> [FRAGMENTO DEL DOCUMENTO]

%%

Hay sociólogos de la Literatura que piensan que para ser un escritor genial tiene uno que haber sufrido lo indecible.

Quizá ahora, con la pandemia, rompa a escribir genialmente. Nunca me encontré antes en las situaciones de riesgo o de desgracia que cierta sociología de la Literatura considera imprescindibles para ser un buen escritor. Ni soy judío, como el autor de La Celestina (aunque al ser mi padre de la calle Elvira y mi madre del Realejo de Granada, no es seguro). Ni manco ni homosexual como Cervantes (si bien en el internado trabé alguna amistad peligrosa), tampoco cojo, como Quevedo, ni me tuvieron, como a San Juan de la Cruz, viviendo 6 meses en una letrina, alimentado por algún arenque suelto. Ni siquiera víctima del mal sagrado, como Santa Teresa o San Ignacio de Loyola, escritores ambos, que, sin tener que recurrir a hierbas o ensalmos, dejaron una obra perdurable y disfrutaron de clamorosos éxtasis místicos. El doctor Carreras, un excelente oculista, alentó mi esperanza de ser un genio cuando fui a verlo por unas lucecitas que percibía mirando el cielo en los días claros, y diagnosticó que era un indicio inofensivo de que mi cerebro trabajaba a más velocidad que el del común. Más tarde, en la consulta del psiquiatra Castilla del Pino, dejé toda esperanza de llegar a ser un escritor imprescindible. Después de estudiar mi encefalograma, concluyó que no era epiléptico, como Teresa o Ignacio; pero sí, un neurótico indiscutible. Al verme sonreír aliviado, Castilla frenó mi euforia: "Pensará -me dijo- que lo suyo no es preocupante, quizá para usted no, pero sí para su familia y amigos a los que va a dar el coñazo toda la vida". Como ahora sí sufro tanto, o más, que los escritores citados, podría atreverme a escribir la cuarta parte de El Quijote. Ayer en las Comendadoras de Santiago, tuve como una revelación de mi nuevo estado sufriente y numinoso. Nunca antes, pese a que llevo años comprándoles los dulces de Navidad, había percibido el chirriar del torno del convento al girar, cargado con mis dulces. Como San Juan de la Cruz, sentí que me era dado percibir la música callada del torno y empaparme de la soledad sonora del cenobio. Estaba en el buen camino: pronto al Parnaso; pero, tras comerme tres polvorones y una yema de las Comendadoras, me sentí tan feliz que, como ustedes están comprobando, he vuelto a no ser capaz de hacer ni la 'O' con un canuto.

%%

Elementos almacenados del conjunto de datos:
%%

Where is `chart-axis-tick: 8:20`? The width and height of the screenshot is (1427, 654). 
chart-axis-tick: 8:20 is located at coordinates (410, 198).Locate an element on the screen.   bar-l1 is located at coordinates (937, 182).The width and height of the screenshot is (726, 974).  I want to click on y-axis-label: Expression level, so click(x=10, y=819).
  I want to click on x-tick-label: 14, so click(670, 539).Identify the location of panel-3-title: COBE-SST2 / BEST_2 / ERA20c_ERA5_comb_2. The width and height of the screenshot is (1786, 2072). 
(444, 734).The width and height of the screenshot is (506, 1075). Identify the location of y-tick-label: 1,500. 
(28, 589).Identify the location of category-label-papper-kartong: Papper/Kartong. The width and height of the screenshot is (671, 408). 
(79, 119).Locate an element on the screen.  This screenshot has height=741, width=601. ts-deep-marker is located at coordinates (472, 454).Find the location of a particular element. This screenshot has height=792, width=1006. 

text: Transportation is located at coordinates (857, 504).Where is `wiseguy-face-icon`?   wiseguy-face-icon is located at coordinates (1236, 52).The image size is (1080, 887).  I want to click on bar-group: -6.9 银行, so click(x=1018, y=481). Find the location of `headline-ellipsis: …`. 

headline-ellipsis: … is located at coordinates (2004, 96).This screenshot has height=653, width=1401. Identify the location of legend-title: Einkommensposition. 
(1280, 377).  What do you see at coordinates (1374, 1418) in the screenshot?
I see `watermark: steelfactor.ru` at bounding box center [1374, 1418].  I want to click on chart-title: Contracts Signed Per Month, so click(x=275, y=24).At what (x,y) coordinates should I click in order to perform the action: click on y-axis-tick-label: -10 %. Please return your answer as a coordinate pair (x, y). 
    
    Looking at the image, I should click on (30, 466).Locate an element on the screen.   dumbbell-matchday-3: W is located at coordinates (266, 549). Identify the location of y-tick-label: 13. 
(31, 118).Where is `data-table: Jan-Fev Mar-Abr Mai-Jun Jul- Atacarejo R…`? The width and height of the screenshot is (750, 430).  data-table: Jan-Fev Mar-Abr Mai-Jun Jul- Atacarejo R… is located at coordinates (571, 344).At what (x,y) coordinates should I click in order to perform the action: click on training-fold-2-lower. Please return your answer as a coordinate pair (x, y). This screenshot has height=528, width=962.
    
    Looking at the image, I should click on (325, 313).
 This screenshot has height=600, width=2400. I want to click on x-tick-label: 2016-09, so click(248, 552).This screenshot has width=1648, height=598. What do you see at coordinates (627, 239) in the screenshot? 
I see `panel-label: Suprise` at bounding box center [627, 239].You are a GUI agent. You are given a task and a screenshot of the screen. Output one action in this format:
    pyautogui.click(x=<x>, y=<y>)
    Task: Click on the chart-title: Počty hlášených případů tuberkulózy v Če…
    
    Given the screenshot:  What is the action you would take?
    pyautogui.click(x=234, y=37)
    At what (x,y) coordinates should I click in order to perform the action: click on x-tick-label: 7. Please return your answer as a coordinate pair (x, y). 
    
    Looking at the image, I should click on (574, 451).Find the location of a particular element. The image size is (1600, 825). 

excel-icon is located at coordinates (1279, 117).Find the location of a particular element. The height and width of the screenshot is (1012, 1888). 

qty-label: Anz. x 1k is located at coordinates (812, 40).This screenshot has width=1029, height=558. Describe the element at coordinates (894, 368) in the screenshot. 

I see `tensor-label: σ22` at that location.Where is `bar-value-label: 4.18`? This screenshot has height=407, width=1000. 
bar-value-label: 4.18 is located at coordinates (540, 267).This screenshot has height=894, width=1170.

%%

> [INSTRUCCIÓN DE TRABAJO] En el fragmento sobre el sufrimiento y la genialidad literaria, ¿por qué cree quien escribe que podría atreverse a escribir la cuarta parte de El Quijote? Responde en una a tres oraciones.

> [RESPUESTA] Porque ahora sufre tanto o más que los escritores que cita. Según cierta sociología de la Literatura, para ser un escritor genial hay que haber sufrido lo indecible.